Determining the deadliest venom in snakes is not simply a matter of putting up a list of snakes and pointing to the top ten or twenty. There are a lot of different factors to take into consideration. For instance, snakes release different amounts of venom when and if they bite. A baby rattlesnake is much more deadly than an adult rattlesnake since it doesn’t have control on venom release and tends to inject huge amounts of venom. This suggests the same snake may be more or less deadly depending upon age.
Another potential issue is the definition of "deadliest" venom means. Does this mean deadliest to people, animals, birds, etc? Most venom tests are conducted on mice, and obviously not on people. In fact scientists have long relied on the Lethal Dose 50% (LD50) test, which injects mice with various venoms to determine how quickly they’ll die. These results may be extrapolated to humans, but the numbers don’t add up. Those snakes with the deadliest venom as determined by LD50 tests tend to be involved in fewer human deaths; many of them are shy and less aggressive. Other scientists are concerned with the administration of the LD50 test in any case. Where and how you inject the mice (intravenously, subcutaneously, intramuscularly) might have an effect on how quickly a mouse dies from an injection of venom, and obviously the amount of venom injected may differ significantly from the amount a snake would inject.
With that being said, it’s definitely difficult to determine exactly which snakes have the deadliest venom, and whether this means they are the most deadly snakes. "Most poisonous venom" doesn’t translate to "most dangerous" to humans, although it’s certainly not a good idea to pick up any snake that could potentially give you a fatal bite. In fact, we’d argue that avoiding any snake, even if a bite wouldn’t prove immediately fatal, is a good plan of action.
According to various LD50 tests, the inland taipan found in Australia, and the Russell’s viper found in Southeast Asia likely are nearly tied for land snakes with the deadliest venom. The Russell’s viper is indicated in many more human attacks, since it can live near human habitations and is aggressive. In Myanmar, where the snake frequently comes into contact with humans, a bite causes a 9% chance of fatality, but it also can cause numerous medical problems including kidney failure and failure for the body to properly coagulate blood. Dialysis is often needed in order to help the kidneys and even when kidney dialysis is used, people may still die.
In contrast, the inland taipan in Australia is more potentially lethal to humans. The snake may have one of the deadliest venom counts in the world, but little is known about its action on humans because it rarely bites them and is very shy. The top deadliest venom in the world comes from the hook-nosed sea snake, according to LD50 tests.
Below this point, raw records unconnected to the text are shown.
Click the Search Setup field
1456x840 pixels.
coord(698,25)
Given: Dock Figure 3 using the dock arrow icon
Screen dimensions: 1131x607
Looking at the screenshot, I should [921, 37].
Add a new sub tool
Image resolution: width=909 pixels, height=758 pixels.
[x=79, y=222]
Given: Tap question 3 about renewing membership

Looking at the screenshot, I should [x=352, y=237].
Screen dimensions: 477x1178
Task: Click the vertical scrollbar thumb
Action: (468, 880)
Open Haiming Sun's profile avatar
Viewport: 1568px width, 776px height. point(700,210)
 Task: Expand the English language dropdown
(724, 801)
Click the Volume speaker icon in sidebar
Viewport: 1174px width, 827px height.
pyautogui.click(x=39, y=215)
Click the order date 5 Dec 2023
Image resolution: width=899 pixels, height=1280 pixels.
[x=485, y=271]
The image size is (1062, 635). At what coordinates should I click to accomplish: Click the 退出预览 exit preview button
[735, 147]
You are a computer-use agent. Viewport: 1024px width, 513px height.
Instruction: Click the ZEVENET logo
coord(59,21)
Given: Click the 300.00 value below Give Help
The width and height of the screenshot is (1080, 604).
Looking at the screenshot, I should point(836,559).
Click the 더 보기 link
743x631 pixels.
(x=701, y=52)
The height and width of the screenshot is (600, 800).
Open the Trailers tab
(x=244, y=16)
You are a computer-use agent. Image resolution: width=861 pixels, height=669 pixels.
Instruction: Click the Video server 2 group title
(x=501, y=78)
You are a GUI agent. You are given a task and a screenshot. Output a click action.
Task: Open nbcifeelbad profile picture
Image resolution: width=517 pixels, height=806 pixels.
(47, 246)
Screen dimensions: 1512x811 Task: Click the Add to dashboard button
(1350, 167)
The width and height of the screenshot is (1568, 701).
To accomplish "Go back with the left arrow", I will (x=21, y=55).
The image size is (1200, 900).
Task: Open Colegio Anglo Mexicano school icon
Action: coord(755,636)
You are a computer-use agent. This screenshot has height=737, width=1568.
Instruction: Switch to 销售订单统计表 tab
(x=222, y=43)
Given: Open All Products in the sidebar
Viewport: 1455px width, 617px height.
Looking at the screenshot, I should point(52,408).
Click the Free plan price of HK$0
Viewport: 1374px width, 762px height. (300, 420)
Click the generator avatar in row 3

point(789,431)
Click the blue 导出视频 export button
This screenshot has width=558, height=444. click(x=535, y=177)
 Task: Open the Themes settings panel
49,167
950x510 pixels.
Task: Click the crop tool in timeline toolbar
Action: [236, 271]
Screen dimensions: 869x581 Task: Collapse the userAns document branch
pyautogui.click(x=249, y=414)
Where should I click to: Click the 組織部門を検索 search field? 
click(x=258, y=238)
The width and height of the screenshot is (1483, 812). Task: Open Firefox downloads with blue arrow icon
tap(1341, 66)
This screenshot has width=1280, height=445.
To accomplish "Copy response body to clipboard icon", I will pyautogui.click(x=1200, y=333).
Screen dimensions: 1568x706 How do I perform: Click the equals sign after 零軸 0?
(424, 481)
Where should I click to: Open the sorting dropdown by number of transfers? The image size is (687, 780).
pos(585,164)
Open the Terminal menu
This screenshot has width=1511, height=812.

These snakes are seldom if ever aggressive and few bites from them have ever been reported.
Other snakes with deadly venom include the black mamba, the Indian krait, the tiger rattlesnake, the puff adder, and the forest cobra. The contention that the snakes with the deadliest venom all come from Australia is not true, and you are much more at risk from an aggressive snake that lives near humans than you are from relatively shy snakes, even if they’re more poisonous on the LD50 scale.